JOHN MUTHIKE WANGARU V REPUBLIC [2008] KEHC 3430 (KLR)
Full Case Text
REPUBLIC OF KENYA
IN THE HIGH COURT OF KENYA
AT NYERI
Criminal Appeal 338 of 2001
JOHN MUTHIKE WANGARU..…………….......……………. APPELLANT
VERSUS
REPUBLIC ….…………………………………………….. RESPONDENT
(Being an appeal from the judgment of Kaburu Bauni,Chief Magistrate in Chief Magistrate’s CourtCriminal Case No. 1228 of 2000 at Nyeri)
JUDGMENT
The appellant was charged with 5 counts of robbery with violence contrary to section 296(2) of the penal Code. He was convicted on counts I and acquitted on other counts. He was sentenced to death on 24th August 2001. The prosecution’s evidence shows an orgy of violence perpetrated by a group of people on 24th May 1997. This group of men went to various homes and business premises breaking down homes and terrorizing the occupants. Some were cut with pangas and had their properties stolen. The goods were ferried in a motor vehicle. The motor vehicle had been stolen on 23rd May 1997. It belonged to PW 7. At PW 7’s house the robbers stole Kshs.4500/- and the motor vehicle. PW 8 the wife of PW 7 was injured in the attack. She was the only witness who said that she identified the appellant. That identification was made when she handed him the key to the motor vehicle. Even though she identified him at the time when the robbery was taking place it does seem that she was not invited to participate in an identification parade. Her identification of the appellant remained a dock identification. But the main problem with the Lower Court’s trial is the learned magistrate’s failure to indicate the language used by the witnesses. In the case of all the witnesses including the defence witnesses the court did not indicate the language used. It is pertinent to note that the accused did not cross examine most of the witnesses and where he did he seem to have asked one or two questions. Courts are courts of record and accordingly the lower court record is the only guide in this appeal of the manner in which the trial proceeded. The court was required to adhere to the provisions of section 198 of the Criminal Procedure Act. That section provides as follows;-
“……. Whenever any evidence is given in a language not understood by the accused, and he is present inperson, it shall be interpreted to him in open court in a language which he understands…..”
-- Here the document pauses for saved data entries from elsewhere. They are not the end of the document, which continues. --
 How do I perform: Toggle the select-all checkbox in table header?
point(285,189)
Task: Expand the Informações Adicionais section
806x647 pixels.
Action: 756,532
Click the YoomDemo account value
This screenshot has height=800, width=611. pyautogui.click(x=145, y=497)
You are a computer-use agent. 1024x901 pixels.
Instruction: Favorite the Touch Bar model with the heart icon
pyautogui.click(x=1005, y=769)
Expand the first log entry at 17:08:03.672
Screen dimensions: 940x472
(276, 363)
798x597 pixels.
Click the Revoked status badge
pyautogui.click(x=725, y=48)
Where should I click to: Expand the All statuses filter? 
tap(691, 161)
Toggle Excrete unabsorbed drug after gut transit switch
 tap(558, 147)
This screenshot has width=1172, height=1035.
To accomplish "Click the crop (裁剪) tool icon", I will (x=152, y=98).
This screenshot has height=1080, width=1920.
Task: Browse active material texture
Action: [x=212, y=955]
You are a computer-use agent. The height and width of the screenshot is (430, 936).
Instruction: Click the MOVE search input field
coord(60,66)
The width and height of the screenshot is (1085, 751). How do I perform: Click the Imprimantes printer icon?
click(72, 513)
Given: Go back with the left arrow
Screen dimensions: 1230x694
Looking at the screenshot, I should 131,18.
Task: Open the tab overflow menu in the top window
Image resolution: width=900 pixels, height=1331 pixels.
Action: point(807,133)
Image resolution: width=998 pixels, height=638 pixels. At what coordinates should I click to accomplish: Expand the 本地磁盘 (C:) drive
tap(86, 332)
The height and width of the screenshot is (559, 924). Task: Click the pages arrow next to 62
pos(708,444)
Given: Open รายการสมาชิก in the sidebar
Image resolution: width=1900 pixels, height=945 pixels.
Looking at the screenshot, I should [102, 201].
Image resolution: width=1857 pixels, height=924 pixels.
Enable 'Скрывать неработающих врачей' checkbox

The requirement of the provision of an interpreter during criminal trials in a language in which accused understands is a mandatory requirement and its compliance ought to be reflected in the record of the court proceedings. It cannot be a matter of conjecture. Section 77 of the Constitution also provides as follows:-
“(2) Every person who is charged with a criminal offence
(a) ………………………
(b) Shall be informed as soon as reasonably practicable, in a language that he understands and in detail of the nature of the offence with which he is charged.
(c) ……………………..
(d) …………………….
(e) …………………………..
(f) Shall be permitted to have without payment the assistance of an interpreter if he cannot understand the language used in the trial of the charge………………”
The need to adhere to the provisions of the criminal procedure code and the constitution as stated herein before were subject of the court of appeal decision in the case of Degow Dagane Nanow v Republic, Criminal Appeal No. 223 of 2005 at Nyeri (unreported), had this telling observations;
“……. It is the responsibility of trial court to ensure compliance with these provisions. Trial courts are not only obliged to ensure compliance with the provisions; they are also obliged to show in their records that the provisions have been complied with. There is no reason why a trial court should leave an appellate court to presume that the provisions must have been complied with while it can easily be demonstrated by the record that compliance did in fact take place……”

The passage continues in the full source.